The exercise
Copy the lines from the one containing "The width and height of the screenshot is (745, 372)." through the one containing "Action: pos(190,46)", swapping "Task" for "Goal" and keeping everything else the same.

Supplied information
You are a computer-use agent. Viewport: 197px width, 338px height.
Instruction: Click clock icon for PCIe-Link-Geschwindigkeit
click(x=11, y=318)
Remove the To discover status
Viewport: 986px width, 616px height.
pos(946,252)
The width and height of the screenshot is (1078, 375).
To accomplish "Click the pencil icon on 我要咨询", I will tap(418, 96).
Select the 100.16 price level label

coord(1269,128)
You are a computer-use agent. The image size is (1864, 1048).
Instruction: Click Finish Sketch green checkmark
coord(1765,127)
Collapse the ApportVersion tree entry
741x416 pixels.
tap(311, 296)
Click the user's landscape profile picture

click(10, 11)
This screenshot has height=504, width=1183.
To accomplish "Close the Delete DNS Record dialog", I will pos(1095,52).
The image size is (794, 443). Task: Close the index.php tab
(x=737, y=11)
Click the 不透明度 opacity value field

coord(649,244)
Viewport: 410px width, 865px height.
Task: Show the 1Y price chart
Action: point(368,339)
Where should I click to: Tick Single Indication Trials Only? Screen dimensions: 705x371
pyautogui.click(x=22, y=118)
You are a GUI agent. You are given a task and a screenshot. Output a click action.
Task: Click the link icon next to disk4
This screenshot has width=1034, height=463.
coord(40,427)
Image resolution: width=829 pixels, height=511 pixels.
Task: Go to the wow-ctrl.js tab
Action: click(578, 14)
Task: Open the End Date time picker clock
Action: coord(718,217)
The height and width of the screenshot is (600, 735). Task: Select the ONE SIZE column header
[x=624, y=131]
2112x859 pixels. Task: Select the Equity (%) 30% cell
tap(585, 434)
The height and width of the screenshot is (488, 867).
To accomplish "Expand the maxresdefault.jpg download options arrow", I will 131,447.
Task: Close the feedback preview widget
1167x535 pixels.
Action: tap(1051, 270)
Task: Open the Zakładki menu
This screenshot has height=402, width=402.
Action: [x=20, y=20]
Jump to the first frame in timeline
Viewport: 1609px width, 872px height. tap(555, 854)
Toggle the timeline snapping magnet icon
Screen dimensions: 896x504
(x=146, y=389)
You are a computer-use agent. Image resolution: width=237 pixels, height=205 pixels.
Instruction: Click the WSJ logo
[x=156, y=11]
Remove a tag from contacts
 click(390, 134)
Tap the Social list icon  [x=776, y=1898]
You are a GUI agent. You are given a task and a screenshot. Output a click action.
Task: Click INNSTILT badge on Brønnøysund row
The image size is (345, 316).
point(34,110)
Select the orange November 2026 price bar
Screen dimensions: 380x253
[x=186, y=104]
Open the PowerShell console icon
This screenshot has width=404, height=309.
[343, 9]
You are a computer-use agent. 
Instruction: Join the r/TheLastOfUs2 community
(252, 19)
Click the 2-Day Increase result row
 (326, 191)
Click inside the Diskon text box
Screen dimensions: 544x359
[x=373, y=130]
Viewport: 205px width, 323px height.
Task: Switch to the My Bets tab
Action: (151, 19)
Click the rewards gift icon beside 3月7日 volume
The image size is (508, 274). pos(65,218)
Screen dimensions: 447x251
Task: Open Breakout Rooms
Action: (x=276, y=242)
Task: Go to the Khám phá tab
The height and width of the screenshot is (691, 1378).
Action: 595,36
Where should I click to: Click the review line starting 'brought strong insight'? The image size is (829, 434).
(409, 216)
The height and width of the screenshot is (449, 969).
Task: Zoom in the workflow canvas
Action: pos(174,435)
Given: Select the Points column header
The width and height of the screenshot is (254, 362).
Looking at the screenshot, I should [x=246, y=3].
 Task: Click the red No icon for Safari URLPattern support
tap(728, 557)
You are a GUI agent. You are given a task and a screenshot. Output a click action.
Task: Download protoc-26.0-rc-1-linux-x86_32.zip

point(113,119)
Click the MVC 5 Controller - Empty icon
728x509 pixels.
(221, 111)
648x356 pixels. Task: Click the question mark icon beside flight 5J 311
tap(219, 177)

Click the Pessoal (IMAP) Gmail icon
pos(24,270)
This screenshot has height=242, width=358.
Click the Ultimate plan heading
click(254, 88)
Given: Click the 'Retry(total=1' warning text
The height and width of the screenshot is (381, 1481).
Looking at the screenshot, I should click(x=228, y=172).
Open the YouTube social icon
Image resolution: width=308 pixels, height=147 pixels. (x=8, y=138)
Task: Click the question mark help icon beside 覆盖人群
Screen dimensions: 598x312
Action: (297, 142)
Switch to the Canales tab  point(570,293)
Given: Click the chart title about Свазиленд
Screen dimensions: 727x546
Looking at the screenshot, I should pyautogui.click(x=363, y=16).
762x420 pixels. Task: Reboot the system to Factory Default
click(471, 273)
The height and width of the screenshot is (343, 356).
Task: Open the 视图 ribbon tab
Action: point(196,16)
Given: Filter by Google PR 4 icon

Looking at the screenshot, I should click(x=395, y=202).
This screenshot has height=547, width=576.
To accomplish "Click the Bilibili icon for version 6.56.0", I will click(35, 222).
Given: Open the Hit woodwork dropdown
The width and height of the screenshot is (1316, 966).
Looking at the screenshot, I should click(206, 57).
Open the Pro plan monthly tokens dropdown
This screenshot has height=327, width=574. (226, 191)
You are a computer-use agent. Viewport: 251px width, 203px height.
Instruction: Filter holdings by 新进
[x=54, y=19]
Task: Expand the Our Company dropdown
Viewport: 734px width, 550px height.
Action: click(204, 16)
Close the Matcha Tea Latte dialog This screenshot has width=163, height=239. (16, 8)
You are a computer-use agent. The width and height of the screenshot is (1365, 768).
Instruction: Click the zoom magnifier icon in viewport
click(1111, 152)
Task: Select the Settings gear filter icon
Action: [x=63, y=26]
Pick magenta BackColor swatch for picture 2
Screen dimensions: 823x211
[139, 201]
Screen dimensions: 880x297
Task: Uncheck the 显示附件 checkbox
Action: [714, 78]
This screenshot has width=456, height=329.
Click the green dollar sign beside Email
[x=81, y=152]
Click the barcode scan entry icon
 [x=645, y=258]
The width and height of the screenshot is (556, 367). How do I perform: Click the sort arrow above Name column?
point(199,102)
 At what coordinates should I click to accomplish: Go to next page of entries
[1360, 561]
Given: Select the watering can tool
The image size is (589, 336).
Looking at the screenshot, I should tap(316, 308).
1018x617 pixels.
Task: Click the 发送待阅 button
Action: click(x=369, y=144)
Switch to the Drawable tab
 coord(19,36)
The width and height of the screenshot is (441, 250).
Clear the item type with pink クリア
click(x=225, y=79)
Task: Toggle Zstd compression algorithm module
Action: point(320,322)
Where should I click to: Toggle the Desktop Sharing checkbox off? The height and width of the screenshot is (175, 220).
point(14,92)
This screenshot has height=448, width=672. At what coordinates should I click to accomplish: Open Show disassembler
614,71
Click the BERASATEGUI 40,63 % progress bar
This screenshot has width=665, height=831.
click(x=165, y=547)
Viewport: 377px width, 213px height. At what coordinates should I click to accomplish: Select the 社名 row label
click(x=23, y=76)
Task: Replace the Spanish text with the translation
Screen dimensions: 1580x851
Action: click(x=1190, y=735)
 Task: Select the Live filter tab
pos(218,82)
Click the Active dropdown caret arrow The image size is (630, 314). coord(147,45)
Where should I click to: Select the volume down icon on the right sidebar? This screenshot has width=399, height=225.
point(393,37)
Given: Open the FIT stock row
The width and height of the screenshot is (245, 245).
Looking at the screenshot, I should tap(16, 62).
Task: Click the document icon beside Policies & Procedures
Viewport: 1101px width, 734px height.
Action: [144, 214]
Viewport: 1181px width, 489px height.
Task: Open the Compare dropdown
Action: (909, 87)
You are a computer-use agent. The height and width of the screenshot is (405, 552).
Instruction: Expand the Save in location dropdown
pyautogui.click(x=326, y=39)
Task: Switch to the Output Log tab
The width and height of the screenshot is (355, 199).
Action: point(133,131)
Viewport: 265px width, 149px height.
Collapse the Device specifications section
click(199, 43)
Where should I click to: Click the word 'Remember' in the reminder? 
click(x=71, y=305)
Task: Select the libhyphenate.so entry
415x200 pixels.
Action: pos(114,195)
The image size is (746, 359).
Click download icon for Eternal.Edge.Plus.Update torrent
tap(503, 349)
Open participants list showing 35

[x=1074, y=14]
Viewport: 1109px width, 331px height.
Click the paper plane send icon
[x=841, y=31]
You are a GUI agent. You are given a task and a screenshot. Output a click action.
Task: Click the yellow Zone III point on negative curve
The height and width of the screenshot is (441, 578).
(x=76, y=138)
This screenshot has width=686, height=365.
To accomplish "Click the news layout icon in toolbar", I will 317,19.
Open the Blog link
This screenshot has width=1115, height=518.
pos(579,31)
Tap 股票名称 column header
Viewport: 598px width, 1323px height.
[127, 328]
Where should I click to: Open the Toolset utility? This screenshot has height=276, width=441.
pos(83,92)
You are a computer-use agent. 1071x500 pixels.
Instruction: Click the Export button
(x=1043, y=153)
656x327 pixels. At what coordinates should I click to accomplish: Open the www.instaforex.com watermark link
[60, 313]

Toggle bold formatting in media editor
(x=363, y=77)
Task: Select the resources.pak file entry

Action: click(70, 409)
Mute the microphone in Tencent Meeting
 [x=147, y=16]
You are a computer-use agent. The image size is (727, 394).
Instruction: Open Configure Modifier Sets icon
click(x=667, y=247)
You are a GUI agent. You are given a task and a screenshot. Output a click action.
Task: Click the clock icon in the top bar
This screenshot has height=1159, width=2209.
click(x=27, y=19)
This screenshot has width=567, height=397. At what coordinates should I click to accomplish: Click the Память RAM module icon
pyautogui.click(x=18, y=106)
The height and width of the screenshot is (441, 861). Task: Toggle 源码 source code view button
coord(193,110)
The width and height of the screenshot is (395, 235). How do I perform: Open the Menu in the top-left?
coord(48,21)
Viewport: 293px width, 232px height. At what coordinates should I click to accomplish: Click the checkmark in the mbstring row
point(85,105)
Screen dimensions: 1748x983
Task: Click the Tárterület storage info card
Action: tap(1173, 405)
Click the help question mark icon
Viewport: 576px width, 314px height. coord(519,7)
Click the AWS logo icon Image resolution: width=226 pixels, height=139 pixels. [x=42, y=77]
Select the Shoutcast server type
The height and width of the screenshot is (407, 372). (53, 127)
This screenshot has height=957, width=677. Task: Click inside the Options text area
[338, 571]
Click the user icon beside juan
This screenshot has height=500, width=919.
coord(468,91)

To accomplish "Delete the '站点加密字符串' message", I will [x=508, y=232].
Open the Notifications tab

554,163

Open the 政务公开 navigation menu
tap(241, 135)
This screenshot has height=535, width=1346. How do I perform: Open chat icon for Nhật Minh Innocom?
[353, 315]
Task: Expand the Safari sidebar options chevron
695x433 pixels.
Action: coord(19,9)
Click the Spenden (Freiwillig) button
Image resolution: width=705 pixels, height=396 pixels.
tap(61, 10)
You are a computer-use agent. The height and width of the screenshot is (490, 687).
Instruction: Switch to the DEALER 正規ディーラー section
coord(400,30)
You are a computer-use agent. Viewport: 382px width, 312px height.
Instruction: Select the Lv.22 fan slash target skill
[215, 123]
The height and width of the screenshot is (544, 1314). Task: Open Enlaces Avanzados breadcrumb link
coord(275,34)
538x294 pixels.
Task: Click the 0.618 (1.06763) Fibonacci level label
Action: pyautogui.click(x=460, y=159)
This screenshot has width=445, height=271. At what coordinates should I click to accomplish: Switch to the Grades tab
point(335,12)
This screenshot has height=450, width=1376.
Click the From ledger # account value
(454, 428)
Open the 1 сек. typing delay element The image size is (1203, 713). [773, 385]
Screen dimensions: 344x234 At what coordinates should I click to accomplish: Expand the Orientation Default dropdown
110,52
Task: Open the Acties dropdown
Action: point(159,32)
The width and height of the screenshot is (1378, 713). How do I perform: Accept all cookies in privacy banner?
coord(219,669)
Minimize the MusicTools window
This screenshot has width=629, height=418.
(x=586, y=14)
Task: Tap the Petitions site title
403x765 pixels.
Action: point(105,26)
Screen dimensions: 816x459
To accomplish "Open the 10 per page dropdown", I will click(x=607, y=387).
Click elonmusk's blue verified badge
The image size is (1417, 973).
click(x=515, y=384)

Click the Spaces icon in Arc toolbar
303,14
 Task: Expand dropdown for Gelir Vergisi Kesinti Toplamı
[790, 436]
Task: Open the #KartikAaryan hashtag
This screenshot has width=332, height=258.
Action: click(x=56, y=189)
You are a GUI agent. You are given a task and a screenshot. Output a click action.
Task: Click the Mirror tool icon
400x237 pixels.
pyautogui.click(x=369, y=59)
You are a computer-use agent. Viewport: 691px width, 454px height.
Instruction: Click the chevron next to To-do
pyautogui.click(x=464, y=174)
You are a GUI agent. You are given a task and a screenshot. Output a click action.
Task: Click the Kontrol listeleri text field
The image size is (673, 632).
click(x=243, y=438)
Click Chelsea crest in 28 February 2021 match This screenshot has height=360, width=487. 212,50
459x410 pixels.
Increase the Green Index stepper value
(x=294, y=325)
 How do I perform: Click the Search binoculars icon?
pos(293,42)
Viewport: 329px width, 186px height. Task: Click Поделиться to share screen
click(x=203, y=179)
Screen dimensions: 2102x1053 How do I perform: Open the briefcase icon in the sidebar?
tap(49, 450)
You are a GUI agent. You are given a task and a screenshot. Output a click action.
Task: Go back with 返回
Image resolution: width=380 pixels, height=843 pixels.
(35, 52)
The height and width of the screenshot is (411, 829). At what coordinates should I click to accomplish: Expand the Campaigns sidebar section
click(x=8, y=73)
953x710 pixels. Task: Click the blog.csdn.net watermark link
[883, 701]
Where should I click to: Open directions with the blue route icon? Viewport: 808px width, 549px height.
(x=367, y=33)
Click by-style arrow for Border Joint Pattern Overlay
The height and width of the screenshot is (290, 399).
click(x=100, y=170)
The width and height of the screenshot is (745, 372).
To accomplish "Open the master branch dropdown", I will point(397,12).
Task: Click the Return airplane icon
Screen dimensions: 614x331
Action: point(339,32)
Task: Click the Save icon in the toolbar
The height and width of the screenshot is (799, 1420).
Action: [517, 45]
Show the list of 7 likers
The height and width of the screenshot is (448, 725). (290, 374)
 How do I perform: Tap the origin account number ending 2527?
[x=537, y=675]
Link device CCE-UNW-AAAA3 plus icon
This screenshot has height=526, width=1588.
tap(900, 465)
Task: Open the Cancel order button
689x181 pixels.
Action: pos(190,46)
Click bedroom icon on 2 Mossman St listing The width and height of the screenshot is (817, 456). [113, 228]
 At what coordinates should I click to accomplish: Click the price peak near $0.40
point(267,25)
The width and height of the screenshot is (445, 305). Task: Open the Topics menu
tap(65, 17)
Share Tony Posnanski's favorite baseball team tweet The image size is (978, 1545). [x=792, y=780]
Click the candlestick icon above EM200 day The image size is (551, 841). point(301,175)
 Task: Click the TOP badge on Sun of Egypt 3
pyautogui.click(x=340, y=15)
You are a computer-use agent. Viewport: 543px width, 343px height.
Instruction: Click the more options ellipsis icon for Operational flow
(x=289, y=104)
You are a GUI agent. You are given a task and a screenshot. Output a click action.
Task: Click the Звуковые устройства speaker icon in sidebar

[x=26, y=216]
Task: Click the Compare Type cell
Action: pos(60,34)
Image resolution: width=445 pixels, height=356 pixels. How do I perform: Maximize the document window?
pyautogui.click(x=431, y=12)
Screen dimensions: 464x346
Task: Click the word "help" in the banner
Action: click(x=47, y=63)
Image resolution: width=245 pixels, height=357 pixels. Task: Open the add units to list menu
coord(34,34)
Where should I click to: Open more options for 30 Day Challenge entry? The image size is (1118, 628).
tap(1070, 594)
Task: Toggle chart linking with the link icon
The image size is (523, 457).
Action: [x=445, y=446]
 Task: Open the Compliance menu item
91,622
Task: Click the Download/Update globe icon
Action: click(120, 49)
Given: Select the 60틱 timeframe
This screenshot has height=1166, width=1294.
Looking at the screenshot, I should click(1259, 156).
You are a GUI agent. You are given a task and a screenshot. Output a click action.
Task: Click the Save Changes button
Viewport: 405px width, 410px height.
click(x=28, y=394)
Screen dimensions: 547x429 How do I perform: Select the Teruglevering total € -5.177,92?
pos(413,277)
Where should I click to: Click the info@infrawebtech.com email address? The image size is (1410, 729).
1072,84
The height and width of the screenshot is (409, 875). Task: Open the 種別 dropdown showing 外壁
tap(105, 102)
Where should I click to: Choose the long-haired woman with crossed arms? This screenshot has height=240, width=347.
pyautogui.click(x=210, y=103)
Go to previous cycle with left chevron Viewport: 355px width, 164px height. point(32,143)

Result of this task
The width and height of the screenshot is (745, 372).
To accomplish "Open the master branch dropdown", I will point(397,12).
Goal: Click the Return airplane icon
Screen dimensions: 614x331
Action: point(339,32)
Goal: Click the Save icon in the toolbar
The height and width of the screenshot is (799, 1420).
Action: [517, 45]
Show the list of 7 likers
The height and width of the screenshot is (448, 725). (290, 374)
 How do I perform: Tap the origin account number ending 2527?
[x=537, y=675]
Link device CCE-UNW-AAAA3 plus icon
This screenshot has height=526, width=1588.
tap(900, 465)
Goal: Open the Cancel order button
689x181 pixels.
Action: pos(190,46)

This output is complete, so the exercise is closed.